Earlier in the day, people were arrested for not leaving the property when ordered to vacate.

Is this the way it's supposed to work? Follow the legal system and obey the law as long as the law gives exactly what's wanted. If the legal system doesn't favor a popular cause, write it off as being biased and prejudiced and then ignore the law.

Is that how it's supposed to work?

I don't think so.

If you just want what you want, that's childish. You're supposed to look beyond that and want what's right. I'm not seeing that from the protestors. Part of the responsibility of living as an inter-dependent society is the willingness to sacrifice for the greater good.

Right now, that's not what I'm seeing.

It seems like advocates for the farmers are starting to outnumber the farmers. With so many advisors and organizers, I wish more of them were advocates of the legal system. I can't understand why adults with common sense, good moral judgment and a shred of legal knowledge would allow themselves to take sides.

I'm not trying to insult anyone's intelligence, but something keeps coming back to me from my childhood and from raising kids myself. If you have something two kids want, but they're unwilling to share and they're fighting over it, you take it away.

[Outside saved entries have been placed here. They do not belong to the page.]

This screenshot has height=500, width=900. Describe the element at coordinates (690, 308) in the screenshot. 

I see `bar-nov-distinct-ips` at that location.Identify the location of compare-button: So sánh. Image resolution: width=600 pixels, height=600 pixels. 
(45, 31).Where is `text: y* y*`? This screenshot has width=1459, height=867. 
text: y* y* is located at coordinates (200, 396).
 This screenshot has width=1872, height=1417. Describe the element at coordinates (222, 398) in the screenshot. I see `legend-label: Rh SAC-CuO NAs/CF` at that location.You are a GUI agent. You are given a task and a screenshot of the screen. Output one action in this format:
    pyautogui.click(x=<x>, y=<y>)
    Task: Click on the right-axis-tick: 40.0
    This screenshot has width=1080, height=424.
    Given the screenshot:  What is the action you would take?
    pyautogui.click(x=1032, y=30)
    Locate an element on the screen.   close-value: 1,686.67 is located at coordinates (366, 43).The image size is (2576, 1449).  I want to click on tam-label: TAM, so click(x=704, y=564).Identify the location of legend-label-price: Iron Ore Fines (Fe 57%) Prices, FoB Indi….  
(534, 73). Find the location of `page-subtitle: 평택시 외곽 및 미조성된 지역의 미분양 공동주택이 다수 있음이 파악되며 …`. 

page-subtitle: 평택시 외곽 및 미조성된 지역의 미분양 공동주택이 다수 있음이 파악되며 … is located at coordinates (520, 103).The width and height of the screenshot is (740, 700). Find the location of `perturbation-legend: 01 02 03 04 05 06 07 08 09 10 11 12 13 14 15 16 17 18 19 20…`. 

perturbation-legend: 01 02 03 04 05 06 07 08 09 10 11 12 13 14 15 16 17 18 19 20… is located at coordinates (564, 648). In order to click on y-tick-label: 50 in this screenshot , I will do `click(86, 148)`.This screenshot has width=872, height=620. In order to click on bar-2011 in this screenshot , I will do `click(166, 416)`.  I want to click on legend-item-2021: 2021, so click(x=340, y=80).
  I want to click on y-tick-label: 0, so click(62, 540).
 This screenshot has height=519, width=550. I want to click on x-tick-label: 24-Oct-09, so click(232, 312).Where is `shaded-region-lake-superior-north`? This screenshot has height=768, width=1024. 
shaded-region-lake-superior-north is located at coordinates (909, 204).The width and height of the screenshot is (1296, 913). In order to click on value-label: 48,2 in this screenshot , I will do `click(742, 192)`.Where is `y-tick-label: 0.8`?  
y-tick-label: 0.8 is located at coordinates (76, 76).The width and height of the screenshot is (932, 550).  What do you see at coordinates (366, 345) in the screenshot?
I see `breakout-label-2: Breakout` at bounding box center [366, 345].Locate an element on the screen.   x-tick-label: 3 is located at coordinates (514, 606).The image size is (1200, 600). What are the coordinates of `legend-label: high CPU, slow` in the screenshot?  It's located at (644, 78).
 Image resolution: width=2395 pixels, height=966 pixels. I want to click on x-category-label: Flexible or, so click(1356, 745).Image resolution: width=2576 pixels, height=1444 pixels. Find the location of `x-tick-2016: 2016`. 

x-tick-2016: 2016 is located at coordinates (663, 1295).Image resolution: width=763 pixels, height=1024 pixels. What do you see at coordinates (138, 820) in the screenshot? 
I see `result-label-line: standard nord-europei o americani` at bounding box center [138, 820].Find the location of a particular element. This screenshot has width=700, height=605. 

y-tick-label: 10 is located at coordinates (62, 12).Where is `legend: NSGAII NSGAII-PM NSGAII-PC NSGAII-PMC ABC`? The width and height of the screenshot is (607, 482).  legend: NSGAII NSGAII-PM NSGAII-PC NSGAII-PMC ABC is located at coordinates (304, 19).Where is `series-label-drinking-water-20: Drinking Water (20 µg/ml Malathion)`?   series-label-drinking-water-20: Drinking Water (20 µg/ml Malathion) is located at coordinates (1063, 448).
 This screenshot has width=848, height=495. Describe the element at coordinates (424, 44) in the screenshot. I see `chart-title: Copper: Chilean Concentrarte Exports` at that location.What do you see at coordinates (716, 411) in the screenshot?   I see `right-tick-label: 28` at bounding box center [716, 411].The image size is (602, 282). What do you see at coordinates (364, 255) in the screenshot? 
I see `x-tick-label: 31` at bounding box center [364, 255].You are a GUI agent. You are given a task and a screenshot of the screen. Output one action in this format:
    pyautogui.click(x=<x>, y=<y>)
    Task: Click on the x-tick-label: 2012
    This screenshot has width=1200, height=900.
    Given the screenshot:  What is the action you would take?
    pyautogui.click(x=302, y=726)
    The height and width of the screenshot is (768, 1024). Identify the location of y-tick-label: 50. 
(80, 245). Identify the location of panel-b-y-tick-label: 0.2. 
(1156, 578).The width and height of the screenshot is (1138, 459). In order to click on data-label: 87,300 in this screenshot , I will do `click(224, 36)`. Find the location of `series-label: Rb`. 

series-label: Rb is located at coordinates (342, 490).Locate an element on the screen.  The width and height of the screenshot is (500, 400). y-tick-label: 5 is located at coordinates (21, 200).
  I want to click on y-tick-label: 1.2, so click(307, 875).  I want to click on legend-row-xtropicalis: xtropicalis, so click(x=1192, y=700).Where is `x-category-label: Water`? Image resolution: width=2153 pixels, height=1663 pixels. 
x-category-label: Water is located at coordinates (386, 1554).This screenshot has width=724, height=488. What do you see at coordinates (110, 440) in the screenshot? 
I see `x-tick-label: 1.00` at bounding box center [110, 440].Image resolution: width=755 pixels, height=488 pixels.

You put it up in the closet and don't let either of them play with whatever it is.

Most of the time the two kids will find other individual things to play with or they'll forget what they were fighting over and just go back to playing nicely together.

I know this situation is too complicated for that solution, but it makes at least as much sense as what's gone on so far.


turdpolisher said...

We saw the same thing in New Orleans after Katrina. The Arch-Dioocease shut down a church because there were not enough members to support it. The few members barricaded themselves inside.

Then a professional protest group sound out. They eventually outnumbered the church members. They Co-opted the protest and refused to let the barricaded parishoners speak to the media.

The media left.

beFrank said...

turdpolisher - I guess in a perfect world, we wouldn't have these problems. There is no perfect world, so we just have to know the difference between the con artists and the folks who really need our support.